About the company
Geekhunter is hiring on behalf of our client, a global data & AI consulting company with strong presence in Europe, Asia, and the US.
We are looking for an experienced AI/ML Engineer to design, build, and deploy scalable AI solutions for business and enterprise use cases. This role combines hands-on engineering, technical consulting, cloud architecture, and client-facing collaboration to deliver impactful AI initiatives across Machine Learning, LLMs, and Generative AI.
Key Responsibilities
Solution Engineering
Design, implement, and deploy pragmatic AI solutions (Machine Learning, LLMs, Generative AI) tailored to client business needs.
Develop scalable and production-ready AI systems aligned with business objectives.
Technical Consulting
Act as a technical advisor to client stakeholders.
Translate business requirements into scalable technical architectures and AI solutions.
Guide clients on AI best practices, architecture decisions, and implementation strategies.
Prototyping & Production
Build and validate Proof of Concepts (PoCs).
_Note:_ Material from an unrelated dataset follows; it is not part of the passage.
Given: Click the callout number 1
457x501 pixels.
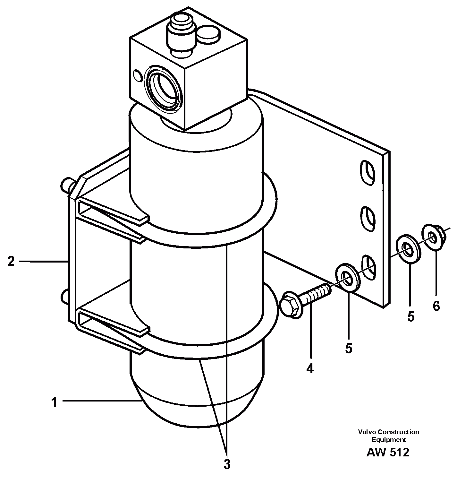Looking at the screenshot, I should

Transition prototypes into secure, maintainable, and production-ready environments.
Ensure solution performance, scalability, and reliability.
Architecture & Infrastructure
Design robust AI infrastructure using cloud-native services such as AWS, Azure, or GCP.
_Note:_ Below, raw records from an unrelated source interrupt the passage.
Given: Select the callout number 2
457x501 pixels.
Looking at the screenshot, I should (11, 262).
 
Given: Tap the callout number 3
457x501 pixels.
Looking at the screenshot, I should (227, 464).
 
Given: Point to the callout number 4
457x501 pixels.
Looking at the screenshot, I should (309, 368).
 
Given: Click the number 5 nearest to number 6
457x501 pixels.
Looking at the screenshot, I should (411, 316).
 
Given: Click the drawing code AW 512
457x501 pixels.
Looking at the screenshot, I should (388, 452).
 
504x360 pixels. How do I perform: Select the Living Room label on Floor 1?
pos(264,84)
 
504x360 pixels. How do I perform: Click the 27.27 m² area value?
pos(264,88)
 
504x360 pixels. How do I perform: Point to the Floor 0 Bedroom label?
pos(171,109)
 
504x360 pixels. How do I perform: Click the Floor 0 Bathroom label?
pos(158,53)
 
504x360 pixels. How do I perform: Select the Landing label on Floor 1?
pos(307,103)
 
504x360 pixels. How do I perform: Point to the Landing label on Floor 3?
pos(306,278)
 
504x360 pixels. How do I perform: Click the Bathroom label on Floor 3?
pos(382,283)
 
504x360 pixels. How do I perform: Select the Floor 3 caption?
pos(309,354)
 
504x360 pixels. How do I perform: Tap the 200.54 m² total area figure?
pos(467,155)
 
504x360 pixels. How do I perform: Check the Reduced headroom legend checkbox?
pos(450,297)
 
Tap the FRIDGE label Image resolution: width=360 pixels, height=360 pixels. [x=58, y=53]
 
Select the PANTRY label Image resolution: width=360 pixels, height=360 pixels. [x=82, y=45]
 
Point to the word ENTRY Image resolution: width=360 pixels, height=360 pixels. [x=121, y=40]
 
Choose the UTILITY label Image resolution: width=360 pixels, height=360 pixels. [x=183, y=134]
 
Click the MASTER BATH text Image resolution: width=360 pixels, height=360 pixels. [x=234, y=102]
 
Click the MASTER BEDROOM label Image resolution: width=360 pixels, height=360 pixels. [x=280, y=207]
Build and optimize modern data pipelines and AI deployment architectures.
Collaboration
Work closely with Data Scientists, Project Managers, and Strategy Consultants to ensure successful delivery of AI initiatives.
Support cross-functional collaboration throughout project execution.
Mentorship
Lead technical workstreams and mentor junior engineers.
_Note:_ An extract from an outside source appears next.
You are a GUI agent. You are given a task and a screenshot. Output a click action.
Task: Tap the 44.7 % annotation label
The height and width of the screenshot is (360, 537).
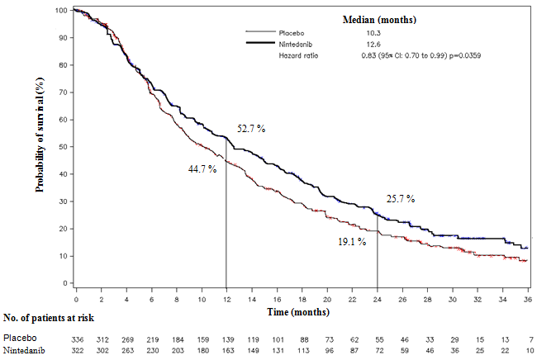[x=202, y=168]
Promote engineering best practices, coding standards, and MLOps principles.
Experience
Minimum 3 years of experience in Software Engineering, Data Science, or AI/ML development.
Core Programming
Strong proficiency in Python and SQL.
Experience with Java, C++, or Node.js is a plus.
AI/ML Frameworks
Hands-on experience with TensorFlow, PyTorch, or HuggingFace.
Generative AI
Experience working with LLMs, prompt engineering, fine-tuning, and vector embeddings.
Cloud Platforms
Proven experience deploying AI solutions on AWS, GCP, or Azure.
Tools & DevOps
Proficiency with Git, Docker, Kubernetes, and MLOps practices.
Understanding of CI/CD pipelines for machine learning deployment.
Data Engineering
Experience building and managing ETL/ELT pipelines.
Familiarity with SQL, NoSQL, and Graph database architectures.
Qualification & Soft Skills
Education
Communication
Fluent in English and the local regional language (German or French).
Strong ability to communicate complex technical concepts to non-technical stakeholders.
Mindset
Builder mindset with the agility to work in a fast-paced and client-facing consulting environment.
Consulting Experience
Previous experience in a consulting or professional services company is highly preferred.